Please retype the data that follows, starting at the line containing "Image resolution: width=1675" and stopping after the last line.

________________

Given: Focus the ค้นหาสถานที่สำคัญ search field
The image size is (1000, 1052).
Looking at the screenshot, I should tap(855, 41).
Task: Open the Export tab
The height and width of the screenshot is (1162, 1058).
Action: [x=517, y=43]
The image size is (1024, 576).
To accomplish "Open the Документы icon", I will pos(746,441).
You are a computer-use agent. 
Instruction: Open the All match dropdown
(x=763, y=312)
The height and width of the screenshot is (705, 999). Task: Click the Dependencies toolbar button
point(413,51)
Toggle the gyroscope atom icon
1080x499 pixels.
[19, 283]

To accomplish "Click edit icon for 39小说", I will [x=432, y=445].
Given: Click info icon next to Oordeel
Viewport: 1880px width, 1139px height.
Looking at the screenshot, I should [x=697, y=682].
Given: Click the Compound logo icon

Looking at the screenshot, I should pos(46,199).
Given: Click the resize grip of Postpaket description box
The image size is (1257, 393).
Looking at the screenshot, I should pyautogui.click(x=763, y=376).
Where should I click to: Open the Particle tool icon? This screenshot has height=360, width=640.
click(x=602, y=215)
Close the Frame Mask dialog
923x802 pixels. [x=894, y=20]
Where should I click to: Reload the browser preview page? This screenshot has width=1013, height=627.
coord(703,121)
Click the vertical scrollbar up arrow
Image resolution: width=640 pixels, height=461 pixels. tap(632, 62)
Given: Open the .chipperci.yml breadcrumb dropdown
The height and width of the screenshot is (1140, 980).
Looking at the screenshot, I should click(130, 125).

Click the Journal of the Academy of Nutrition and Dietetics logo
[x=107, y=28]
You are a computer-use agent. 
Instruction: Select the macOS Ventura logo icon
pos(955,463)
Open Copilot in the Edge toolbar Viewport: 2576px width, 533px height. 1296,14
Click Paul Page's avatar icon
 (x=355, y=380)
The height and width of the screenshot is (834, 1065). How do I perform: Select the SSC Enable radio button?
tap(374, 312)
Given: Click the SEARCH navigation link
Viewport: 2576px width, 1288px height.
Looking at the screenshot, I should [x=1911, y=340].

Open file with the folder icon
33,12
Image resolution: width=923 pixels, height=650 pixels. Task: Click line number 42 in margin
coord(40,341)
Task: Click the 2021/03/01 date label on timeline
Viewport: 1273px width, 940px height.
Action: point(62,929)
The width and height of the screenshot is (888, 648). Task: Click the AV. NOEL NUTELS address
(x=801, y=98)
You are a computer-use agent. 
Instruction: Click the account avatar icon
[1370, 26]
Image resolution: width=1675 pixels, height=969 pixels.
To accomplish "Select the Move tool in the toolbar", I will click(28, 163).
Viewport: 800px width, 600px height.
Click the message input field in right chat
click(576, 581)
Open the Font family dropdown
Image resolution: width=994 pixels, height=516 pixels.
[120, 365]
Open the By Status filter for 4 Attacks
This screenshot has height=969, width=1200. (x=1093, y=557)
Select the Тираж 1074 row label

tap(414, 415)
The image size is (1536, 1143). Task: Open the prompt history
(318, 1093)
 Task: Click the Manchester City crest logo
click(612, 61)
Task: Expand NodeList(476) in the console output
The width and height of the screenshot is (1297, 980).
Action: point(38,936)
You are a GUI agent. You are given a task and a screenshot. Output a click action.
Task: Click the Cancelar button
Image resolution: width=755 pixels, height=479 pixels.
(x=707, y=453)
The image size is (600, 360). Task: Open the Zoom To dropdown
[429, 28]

________________

### Expected answer
Image resolution: width=1675 pixels, height=969 pixels.
To accomplish "Select the Move tool in the toolbar", I will click(28, 163).
Viewport: 800px width, 600px height.
Click the message input field in right chat
click(576, 581)
Open the Font family dropdown
Image resolution: width=994 pixels, height=516 pixels.
[120, 365]
Open the By Status filter for 4 Attacks
This screenshot has height=969, width=1200. (x=1093, y=557)
Select the Тираж 1074 row label

tap(414, 415)
The image size is (1536, 1143). Task: Open the prompt history
(318, 1093)
 Task: Click the Manchester City crest logo
click(612, 61)
Task: Expand NodeList(476) in the console output
The width and height of the screenshot is (1297, 980).
Action: point(38,936)
You are a GUI agent. You are given a task and a screenshot. Output a click action.
Task: Click the Cancelar button
Image resolution: width=755 pixels, height=479 pixels.
(x=707, y=453)
The image size is (600, 360). Task: Open the Zoom To dropdown
[429, 28]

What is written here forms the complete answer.